3.3 知的財産権保護のための国内・国際協調の強化
制度面での協調については2つの面から考える必要がある。1つは、国際的な知的財産権制度との協調であり、もう1つには中国国内各地区、各業界との協調である。現在中国は、『文学的及び美術的著作物の保護に関するベルヌ条約』、『知的所有権の貿易関連の側面に関する協定』(TRIPS)、『著作権に関する世界知的所有権機関条約』(WCT)、『実演及びレコードに関する世界知的所有権機関条約』(WPPT)等、知的財産権保護のための主な国際条約に加盟している。世界知的所有権機関、世界貿易機関、アメリカ、EU、そして多くの開発途上国では、コンピュータープログラム、データ送信、データベース等について、一連の立法を通じ、著作権に対する従来の国際的原則を多方面で打ち破っている。最近数年来の中国における情報資源に関する立法と司法政策を見ると、おしなべて国際的基準と符合しているという特徴がある。国際条約のほかには、各国の知的財産権制度の同調に伴い、外国からの影響も鮮明になってきている。アメリカ、EU、日本等の知的財産権面での立法、保護の経験は、中国の知的財産権制度の充実に絶えず影響を及ぼしている。情報資源に関する知的財産権制度は、市場の取引制度、印税清算制度、公平競争制度、印税徴収制度等に関わる。これら制度間の協調を強化していくことも、長期的な課題である。
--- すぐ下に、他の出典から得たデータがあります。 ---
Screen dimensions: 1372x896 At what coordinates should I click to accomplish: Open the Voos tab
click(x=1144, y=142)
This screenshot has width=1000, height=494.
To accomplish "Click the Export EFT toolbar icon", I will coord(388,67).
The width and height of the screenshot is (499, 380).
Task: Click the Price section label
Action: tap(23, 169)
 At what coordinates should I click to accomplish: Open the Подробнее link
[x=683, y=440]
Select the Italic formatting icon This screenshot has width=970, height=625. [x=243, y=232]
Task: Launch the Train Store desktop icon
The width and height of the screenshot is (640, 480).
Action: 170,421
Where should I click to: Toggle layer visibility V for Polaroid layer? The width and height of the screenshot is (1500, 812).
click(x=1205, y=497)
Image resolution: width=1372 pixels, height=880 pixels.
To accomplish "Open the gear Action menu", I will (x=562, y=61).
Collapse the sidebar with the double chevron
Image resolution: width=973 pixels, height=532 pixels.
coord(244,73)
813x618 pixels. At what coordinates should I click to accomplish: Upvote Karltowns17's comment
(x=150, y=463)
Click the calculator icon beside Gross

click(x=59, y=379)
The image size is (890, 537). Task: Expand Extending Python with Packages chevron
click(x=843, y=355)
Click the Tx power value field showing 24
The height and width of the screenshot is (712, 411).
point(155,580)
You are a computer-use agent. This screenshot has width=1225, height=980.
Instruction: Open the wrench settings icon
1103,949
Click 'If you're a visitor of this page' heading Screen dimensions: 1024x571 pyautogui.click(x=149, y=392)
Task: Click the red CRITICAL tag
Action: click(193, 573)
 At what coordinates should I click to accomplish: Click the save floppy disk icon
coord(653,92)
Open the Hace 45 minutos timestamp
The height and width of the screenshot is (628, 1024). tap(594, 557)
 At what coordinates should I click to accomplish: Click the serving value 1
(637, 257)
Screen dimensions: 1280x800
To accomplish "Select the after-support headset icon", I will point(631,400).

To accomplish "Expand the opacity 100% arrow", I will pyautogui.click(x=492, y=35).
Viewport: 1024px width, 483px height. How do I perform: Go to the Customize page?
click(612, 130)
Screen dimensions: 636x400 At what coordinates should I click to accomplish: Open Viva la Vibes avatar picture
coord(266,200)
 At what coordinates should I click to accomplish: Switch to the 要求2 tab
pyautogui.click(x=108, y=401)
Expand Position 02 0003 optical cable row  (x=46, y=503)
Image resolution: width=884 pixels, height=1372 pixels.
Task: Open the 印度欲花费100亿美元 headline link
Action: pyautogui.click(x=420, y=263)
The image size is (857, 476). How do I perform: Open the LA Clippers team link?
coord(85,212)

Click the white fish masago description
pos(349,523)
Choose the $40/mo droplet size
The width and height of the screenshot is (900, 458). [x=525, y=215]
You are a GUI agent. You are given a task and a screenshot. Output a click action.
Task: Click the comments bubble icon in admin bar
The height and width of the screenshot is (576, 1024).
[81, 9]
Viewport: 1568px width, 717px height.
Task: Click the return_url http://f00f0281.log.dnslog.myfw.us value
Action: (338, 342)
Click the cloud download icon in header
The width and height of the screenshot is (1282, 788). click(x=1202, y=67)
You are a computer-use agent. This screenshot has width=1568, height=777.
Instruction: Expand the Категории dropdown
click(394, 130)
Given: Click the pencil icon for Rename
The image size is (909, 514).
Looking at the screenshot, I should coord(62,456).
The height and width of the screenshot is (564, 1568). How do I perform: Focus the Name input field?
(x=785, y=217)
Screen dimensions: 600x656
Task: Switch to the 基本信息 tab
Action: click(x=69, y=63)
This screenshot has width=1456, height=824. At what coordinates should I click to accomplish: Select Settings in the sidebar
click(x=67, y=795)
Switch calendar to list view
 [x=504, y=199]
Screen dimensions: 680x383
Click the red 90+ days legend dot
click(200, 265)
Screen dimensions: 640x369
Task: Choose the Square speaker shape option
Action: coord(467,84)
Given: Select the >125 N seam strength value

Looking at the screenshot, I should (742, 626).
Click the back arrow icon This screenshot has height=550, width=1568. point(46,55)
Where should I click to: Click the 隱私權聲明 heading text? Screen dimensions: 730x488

3.4 情報資源の増加と開発利用に伴い知的財産権に求められる要件への適応
情報資源の増加と知的財産権制度の推進には密接な関係がある。資源の増加に伴って知的財産権制度に求められる要件に適応していくため、明確な財産権分類体制の整備、集団許可、国家許可、公共許可等、多層の許可モデルの完備、版権登記、検索、取引、融資等の整った市場サービスシステムの構築等が必要である。
情報資源投入の多元化によって、財産権の帰属を判定するのが難しくなっている。中国では、依然として国が公益的情報資源の開発における主要な投資者である。大学、科学研究機関、会社・企業も資金を投入しているが、資源の実際の開発業務は個別の自然人が完成させている。個人・組織・国家の間には、委託作品、職務作品、協力作品、法人作品、編集作品、イメージ作品等多種の作品分類があり、複製権、発行権、情報ネットワーク伝播権等の権利種類に関わり、合理使用、法定許可等使用の制限もある。情報資源の財産権分類体制は、さらに明確化し完備していく必要がある。
許可制度は、財産権取引を規制し、知的財産権の価値を実現するための重要な手段である。許可モデルには多層のレベルがあり、集団許可、国家許可、公共許可、共有許可等がある。集団許可の場合は取引コストを低く抑えることができ、連盟メンバーがお互いの優位性を生かすよう促し、情報資源の取引量を増やして、集団・公衆・投資者の間の利害バランスが保たれる。集団の規模が大きいほど、資金力も大きくなり、影響力が高まって、その利益バランス作用もよりはっきりする。国家許可は、出版業者が非営利組織との間に国家許可証を締結し、この非営利組織が全国的範囲で情報製品又はサービスを使用することを許可するとともに、この非営利組織は情報取得ルートを提供するというものである。国家許可証は、集団許可証の一種の特例とみなすことができる。協議の一方は出版業者であり、もう一方は単独の組織でも多くの組織による非営利連合でもよい。知的財産権権利者に対する補償のための資金は、主に政府からの資金援助による。通用公共許可証の趣旨は、利用者が無制限複製・修正の権利をもつことを保証することである。公共許可証には利益面での奨励がなく、規範性と不正行為に対する有効な拘束性に欠ける等の欠点があるが、業界内独占を打破し、公衆がソフトなどの情報資源を自由に入手できるよう推進する上で重要な意義を持つ。
版権登記、検索、取引、融資等の市場サービス体制を完備すること。健全で科学的であり整った作品登記・譲渡契約届出システムを構築し、作品登記サービスの質と効率を高め、作品登記の厳格性、権威性、統一性を保証すること。版権価値の評価システムと融資システムを完備し、版権関連の信用体制を構築・整備すること。適正で科学的な版権関連の統計基準を構築し、版権関連情報の各種データベースの作成を進めるとともに完成に努めること。版権代理機構の発展を支援、奨励し、版権代理機構と業務の効率的な整合を推進して、大中規模版権代理機構による業務の総合化、集団化と、小規模版権代理機構による業務の専門化、特殊化を実現すること。これらはすべて、中国の情報資源に関する知的財産権制度建設のための、今後の長期的な課題である。
謝辞:本文は、国家社会科学基金による資金援助プロジェクト「図書館の知的財産権管理方法に関する実証研究」(プロジェクト承認番号:07BTQ001)の調査研究成果の1つである。本文は筆者の観点に過ぎず、筆者が所属する機構、資金援助機構、その他いかなる組織の観点をも代表しない。